6See ‘Profit Sharing Between Producing Countries and Oil Companies in the Middle East’ (Penrose, Citation1959). Here, Penrose notes that one of the parties invests capital to start the industry and runs it; the other supplies the raw material, a ‘wasting asset.’ While both are interested in promoting the most profitable long-run expansion of the industry, the governments of oil producing countries are concerned with their own oil production and the oil companies with locating their operations in the country that will provide the highest return on investment. Penrose argues that the proportion of its profit that a company will be willing to give up to obtain concession rights from a government depends of the relative costs associated with meeting or resisting the government's demands, while those demands will depend on the government's estimate of the value of the concession to the company or what it thinks the company is prepared to give up in order to avert political disturbances and maintain political good will. (The situation is similar to franchise bidding for a natural monopoly, where the need for a complicated administrative apparatus to manage the bidding is comparable in cost to regulation.)

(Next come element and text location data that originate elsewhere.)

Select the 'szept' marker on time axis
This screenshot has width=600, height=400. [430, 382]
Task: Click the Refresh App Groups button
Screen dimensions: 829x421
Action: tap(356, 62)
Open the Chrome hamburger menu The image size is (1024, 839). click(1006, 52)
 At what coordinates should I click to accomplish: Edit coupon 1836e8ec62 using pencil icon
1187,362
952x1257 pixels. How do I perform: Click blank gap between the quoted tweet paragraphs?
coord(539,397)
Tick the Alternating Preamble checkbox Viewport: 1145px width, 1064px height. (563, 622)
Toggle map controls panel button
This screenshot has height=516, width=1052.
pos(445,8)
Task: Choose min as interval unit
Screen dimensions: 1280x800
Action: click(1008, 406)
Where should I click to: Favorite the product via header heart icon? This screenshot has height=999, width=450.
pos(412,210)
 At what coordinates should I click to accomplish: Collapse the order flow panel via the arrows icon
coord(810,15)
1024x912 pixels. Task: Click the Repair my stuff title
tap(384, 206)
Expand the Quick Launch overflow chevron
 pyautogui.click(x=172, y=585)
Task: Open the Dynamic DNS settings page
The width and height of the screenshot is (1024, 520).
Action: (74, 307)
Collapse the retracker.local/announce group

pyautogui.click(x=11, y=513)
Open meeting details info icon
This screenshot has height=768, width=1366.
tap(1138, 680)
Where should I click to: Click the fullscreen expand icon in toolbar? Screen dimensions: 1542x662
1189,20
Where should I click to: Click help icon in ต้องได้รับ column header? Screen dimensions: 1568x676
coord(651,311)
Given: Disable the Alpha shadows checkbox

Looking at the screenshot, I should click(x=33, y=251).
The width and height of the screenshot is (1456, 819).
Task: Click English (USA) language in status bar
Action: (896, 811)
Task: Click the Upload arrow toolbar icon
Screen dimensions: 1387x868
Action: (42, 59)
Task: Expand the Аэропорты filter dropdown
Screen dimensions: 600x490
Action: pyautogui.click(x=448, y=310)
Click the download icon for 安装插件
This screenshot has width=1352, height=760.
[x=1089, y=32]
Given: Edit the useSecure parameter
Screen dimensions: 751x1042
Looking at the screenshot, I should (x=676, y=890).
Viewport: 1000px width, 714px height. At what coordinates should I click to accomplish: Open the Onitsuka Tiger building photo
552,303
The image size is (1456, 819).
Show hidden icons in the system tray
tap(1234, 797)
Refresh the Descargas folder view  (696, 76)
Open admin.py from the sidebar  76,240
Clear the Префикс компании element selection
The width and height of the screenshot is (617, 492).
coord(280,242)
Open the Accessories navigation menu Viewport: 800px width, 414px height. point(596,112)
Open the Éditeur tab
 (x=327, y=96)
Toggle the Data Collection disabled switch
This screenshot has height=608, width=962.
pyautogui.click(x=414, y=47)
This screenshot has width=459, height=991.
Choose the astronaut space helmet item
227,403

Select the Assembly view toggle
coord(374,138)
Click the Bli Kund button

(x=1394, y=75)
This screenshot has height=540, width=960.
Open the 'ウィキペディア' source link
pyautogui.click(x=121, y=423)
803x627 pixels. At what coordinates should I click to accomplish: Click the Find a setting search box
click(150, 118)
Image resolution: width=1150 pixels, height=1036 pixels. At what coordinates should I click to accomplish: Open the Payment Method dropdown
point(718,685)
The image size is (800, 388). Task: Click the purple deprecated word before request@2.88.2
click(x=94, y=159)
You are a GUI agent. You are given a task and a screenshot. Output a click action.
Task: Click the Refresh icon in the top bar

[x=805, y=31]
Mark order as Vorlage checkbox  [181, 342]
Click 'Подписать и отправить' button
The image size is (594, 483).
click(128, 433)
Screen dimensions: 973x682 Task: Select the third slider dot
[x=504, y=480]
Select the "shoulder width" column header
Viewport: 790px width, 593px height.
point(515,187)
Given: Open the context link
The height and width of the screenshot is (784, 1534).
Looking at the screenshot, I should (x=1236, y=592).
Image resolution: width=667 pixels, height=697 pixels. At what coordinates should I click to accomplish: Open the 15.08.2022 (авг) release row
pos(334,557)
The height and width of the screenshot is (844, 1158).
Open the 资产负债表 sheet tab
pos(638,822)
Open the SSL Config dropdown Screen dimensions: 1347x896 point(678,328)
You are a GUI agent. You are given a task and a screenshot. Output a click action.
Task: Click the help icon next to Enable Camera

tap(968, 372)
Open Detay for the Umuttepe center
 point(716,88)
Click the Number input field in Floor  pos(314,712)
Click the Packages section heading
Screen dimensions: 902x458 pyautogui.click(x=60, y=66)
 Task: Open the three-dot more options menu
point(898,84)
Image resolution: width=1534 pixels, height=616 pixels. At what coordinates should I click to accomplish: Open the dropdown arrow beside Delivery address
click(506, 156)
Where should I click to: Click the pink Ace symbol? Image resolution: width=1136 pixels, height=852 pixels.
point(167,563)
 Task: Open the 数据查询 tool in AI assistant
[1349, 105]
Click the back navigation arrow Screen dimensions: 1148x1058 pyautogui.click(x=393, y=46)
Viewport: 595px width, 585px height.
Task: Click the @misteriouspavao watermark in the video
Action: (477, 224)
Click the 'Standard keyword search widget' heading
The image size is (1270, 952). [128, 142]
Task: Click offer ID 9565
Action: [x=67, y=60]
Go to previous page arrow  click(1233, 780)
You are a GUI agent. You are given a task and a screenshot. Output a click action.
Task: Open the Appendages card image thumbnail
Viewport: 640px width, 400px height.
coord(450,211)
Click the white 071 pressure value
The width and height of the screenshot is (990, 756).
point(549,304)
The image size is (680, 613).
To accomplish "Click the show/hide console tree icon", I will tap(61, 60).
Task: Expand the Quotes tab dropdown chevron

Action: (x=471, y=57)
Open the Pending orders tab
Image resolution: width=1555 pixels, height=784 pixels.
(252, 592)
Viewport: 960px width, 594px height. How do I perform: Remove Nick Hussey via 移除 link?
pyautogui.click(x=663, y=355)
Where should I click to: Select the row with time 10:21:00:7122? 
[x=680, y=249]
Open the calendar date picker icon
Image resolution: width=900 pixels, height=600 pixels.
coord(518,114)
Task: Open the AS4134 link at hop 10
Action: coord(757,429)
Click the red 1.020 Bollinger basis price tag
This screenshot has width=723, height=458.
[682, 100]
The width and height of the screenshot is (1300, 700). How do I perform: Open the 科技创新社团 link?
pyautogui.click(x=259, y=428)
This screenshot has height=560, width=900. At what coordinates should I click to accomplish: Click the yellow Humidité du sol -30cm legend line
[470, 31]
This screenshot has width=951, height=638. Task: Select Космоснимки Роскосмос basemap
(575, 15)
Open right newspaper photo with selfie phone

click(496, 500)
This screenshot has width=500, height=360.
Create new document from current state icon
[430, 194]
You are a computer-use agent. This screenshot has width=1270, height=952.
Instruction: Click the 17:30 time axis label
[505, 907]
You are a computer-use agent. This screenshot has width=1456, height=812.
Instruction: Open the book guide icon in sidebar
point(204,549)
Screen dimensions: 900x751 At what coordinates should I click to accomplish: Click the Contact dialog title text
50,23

7It should be noted that nationalization could be done without inhibiting technological progress if the government-owned firm was able to do technology licensing deals or call in consultants. Indeed, given that rival firms stand to make money from technology licensing or consulting services, there is scope for playing them off against one another, as per Foss's notion of ‘real options’ and the franchise bidding approach mentioned above.